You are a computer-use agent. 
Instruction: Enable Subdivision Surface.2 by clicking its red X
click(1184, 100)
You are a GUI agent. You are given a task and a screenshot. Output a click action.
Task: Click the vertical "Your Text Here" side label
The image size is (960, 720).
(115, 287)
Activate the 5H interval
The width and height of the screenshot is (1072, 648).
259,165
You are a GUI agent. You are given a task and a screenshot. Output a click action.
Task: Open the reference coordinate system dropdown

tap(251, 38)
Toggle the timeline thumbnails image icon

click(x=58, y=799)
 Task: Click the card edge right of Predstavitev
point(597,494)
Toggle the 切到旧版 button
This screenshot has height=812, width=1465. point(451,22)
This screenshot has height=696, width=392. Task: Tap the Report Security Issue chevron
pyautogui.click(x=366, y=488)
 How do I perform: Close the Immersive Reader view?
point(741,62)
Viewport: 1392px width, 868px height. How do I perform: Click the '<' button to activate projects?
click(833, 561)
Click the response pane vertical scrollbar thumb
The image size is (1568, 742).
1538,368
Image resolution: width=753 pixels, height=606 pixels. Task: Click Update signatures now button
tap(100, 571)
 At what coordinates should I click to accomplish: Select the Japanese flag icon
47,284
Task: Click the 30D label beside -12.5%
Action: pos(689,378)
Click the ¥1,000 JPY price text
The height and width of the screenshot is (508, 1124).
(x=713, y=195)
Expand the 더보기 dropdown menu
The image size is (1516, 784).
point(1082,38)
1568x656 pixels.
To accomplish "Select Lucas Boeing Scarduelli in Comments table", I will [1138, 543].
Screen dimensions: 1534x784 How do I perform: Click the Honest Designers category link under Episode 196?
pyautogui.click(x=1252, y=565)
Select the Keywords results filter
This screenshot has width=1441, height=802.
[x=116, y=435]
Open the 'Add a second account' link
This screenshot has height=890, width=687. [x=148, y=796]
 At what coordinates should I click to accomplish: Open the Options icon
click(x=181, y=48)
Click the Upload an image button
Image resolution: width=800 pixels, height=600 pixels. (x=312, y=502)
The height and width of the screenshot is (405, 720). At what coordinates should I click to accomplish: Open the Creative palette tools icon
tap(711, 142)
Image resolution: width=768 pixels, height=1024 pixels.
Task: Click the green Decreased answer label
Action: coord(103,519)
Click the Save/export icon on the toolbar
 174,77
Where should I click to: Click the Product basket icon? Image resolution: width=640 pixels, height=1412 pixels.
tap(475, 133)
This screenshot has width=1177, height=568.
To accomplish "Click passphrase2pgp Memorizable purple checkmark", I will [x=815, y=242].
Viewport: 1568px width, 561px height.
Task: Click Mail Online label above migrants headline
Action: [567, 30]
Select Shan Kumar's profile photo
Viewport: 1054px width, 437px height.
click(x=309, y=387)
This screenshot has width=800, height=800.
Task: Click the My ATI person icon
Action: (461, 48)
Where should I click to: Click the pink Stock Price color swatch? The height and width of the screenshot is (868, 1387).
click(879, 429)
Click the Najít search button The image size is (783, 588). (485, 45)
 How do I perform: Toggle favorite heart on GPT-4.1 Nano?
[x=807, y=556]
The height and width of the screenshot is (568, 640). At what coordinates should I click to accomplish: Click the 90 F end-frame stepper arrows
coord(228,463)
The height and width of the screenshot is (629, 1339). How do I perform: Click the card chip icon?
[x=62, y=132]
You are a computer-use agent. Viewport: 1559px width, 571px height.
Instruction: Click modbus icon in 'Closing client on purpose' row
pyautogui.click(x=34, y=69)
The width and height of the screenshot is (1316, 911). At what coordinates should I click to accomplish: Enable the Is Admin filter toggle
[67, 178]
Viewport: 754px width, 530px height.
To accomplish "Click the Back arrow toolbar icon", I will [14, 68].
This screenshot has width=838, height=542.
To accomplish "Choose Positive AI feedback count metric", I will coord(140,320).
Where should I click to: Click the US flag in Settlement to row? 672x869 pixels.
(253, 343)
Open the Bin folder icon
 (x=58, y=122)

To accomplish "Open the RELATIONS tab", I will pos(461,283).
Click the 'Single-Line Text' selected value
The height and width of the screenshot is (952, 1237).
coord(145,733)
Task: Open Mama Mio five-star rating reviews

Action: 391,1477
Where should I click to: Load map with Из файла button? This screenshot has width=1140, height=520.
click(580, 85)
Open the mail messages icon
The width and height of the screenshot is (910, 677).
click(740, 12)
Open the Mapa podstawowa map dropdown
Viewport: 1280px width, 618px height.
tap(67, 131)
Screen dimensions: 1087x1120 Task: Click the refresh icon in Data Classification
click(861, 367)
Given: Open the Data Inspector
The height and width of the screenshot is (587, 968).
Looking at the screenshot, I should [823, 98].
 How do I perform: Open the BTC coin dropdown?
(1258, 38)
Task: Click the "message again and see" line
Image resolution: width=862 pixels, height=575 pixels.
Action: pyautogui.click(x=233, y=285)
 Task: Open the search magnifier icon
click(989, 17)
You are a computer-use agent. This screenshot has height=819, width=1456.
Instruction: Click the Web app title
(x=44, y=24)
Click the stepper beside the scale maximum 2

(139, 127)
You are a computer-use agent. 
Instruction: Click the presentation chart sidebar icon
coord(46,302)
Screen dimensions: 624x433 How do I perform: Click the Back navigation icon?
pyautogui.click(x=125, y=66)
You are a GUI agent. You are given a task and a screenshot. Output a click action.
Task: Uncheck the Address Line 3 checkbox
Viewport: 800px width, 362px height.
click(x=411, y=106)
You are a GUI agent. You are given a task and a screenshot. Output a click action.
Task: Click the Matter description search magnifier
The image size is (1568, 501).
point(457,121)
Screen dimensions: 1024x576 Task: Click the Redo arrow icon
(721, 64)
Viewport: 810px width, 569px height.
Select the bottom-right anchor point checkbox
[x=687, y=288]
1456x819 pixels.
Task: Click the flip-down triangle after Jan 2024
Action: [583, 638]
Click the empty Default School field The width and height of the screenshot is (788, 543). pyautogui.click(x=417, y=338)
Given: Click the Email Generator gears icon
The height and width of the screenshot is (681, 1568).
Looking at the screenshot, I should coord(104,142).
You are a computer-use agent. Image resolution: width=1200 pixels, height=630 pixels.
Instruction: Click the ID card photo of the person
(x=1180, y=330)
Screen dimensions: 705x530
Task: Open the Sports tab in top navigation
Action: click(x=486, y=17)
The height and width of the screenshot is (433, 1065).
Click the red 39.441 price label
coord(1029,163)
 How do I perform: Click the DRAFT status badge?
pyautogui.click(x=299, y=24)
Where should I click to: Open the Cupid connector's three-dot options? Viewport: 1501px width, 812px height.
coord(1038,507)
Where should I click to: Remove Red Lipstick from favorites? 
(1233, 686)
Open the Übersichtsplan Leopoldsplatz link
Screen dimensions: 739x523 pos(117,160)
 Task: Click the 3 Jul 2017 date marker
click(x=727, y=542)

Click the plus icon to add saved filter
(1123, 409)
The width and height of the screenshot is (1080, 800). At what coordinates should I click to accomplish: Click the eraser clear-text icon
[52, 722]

What is asked: Please print the records exactly as they appear, starting at the first line and ending at the line that contains "Image resolution: width=800".

Task output:
You are a computer-use agent. 
Instruction: Enable Subdivision Surface.2 by clicking its red X
click(1184, 100)
You are a GUI agent. You are given a task and a screenshot. Output a click action.
Task: Click the vertical "Your Text Here" side label
The image size is (960, 720).
(115, 287)
Activate the 5H interval
The width and height of the screenshot is (1072, 648).
259,165
You are a GUI agent. You are given a task and a screenshot. Output a click action.
Task: Open the reference coordinate system dropdown

tap(251, 38)
Toggle the timeline thumbnails image icon

click(x=58, y=799)
 Task: Click the card edge right of Predstavitev
point(597,494)
Toggle the 切到旧版 button
This screenshot has height=812, width=1465. point(451,22)
This screenshot has height=696, width=392. Task: Tap the Report Security Issue chevron
pyautogui.click(x=366, y=488)
 How do I perform: Close the Immersive Reader view?
point(741,62)
Viewport: 1392px width, 868px height. How do I perform: Click the '<' button to activate projects?
click(833, 561)
Click the response pane vertical scrollbar thumb
The image size is (1568, 742).
1538,368
Image resolution: width=753 pixels, height=606 pixels. Task: Click Update signatures now button
tap(100, 571)
 At what coordinates should I click to accomplish: Select the Japanese flag icon
47,284
Task: Click the 30D label beside -12.5%
Action: pos(689,378)
Click the ¥1,000 JPY price text
The height and width of the screenshot is (508, 1124).
(x=713, y=195)
Expand the 더보기 dropdown menu
The image size is (1516, 784).
point(1082,38)
1568x656 pixels.
To accomplish "Select Lucas Boeing Scarduelli in Comments table", I will [1138, 543].
Screen dimensions: 1534x784 How do I perform: Click the Honest Designers category link under Episode 196?
pyautogui.click(x=1252, y=565)
Select the Keywords results filter
This screenshot has width=1441, height=802.
[x=116, y=435]
Open the 'Add a second account' link
This screenshot has height=890, width=687. [x=148, y=796]
 At what coordinates should I click to accomplish: Open the Options icon
click(x=181, y=48)
Click the Upload an image button
Image resolution: width=800 pixels, height=600 pixels. (x=312, y=502)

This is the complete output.